Erano le 15.30 e davanti alla Borsa la folla era aumentata ancora. Dieci, undicimila persone che si passavano l’un l’altra le prime notizie sulle conseguenze del crollo delle azioni: «Nella Quinta Strada un banchiere si è buttato dalla finestra…», e poi: «Dalle acque dell’Hudson hanno ripescato i cadaveri di tre risparmiatori rovinati...», e ancora: «Un agente di cambio si è tagliato la gola…».

Ben presto il numero dei suicidi di cui correva voce tra la folla salì a undici. Ma non era vero, o meglio, non era vero ancora: i piccoli banchieri ridotti sul lastrico, i risparmiatori che avevano perduto tutto e gli agenti di cambio rimasti senza un dollaro erano ancora troppo sbigottiti per riuscire a trovare una via d’uscita, fosse pure il suicidio.

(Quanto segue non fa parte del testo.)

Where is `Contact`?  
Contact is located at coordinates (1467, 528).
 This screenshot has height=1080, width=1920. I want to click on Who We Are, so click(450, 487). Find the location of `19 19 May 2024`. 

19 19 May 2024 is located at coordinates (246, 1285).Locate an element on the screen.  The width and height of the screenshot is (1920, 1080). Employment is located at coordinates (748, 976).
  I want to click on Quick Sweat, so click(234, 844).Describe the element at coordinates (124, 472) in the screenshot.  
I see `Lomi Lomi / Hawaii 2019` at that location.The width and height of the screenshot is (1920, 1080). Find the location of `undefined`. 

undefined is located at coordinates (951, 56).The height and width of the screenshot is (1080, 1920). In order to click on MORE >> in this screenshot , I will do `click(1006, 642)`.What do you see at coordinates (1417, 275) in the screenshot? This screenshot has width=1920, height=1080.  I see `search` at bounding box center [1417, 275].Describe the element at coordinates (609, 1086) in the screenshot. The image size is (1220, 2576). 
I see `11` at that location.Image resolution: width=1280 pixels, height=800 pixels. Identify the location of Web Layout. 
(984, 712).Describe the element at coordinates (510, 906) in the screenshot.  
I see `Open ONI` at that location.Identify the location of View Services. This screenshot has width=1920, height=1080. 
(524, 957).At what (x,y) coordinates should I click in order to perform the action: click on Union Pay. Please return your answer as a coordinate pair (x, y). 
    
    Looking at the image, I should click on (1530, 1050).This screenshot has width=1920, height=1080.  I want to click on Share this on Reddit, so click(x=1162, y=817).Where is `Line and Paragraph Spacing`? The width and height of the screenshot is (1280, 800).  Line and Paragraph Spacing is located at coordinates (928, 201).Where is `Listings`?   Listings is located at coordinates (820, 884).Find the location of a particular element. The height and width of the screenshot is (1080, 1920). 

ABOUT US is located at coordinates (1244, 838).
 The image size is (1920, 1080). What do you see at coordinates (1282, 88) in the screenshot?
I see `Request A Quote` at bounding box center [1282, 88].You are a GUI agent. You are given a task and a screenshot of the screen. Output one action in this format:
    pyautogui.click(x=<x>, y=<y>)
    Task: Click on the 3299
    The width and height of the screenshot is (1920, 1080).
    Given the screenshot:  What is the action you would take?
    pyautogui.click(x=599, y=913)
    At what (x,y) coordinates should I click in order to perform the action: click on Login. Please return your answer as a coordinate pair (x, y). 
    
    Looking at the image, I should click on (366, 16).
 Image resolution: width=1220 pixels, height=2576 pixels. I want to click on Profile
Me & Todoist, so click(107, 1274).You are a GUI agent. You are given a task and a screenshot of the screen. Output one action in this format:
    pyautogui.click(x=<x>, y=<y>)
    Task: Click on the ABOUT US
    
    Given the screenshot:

Lo sbalordimento non era ancora diventato disperazione, ma la gente davanti alla Borsa era pronta a giurare sulla realtà di quei suicidi e quando sul tetto dello Stock Exchange comparve la figura di un uomo, si levò un urlo generale di raccapriccio. Il presunto candidato al suicidio, spaventato, fece un balzo e per poco non piombò nel vuoto davvero. Era un muratore incaricato di sostituire una lastra di vetro di un lucernario e di ciò che stava accadendo cinquanta metri sotto di lui non sapeva assolutamente nulla. Finì ugualmente nell’elenco dei suicidi di cui ormai si parlava in tutta la città: dodici morti, tredici, venti...

A mezzanotte un cliente si presentò al Waldorf-Astoria, l’albergo più elegante di New York, e chiese una camera raccomandando che fosse a uno degli ultimi piani. Non voleva essere disturbato dal rumore del traffico della strada, ma non lo disse e il portiere sentì il bisogno d’informarsi: «È per dormire o per saltare dalla finestra?».
Finiva la prima giornata della settimana nera di Wall Street.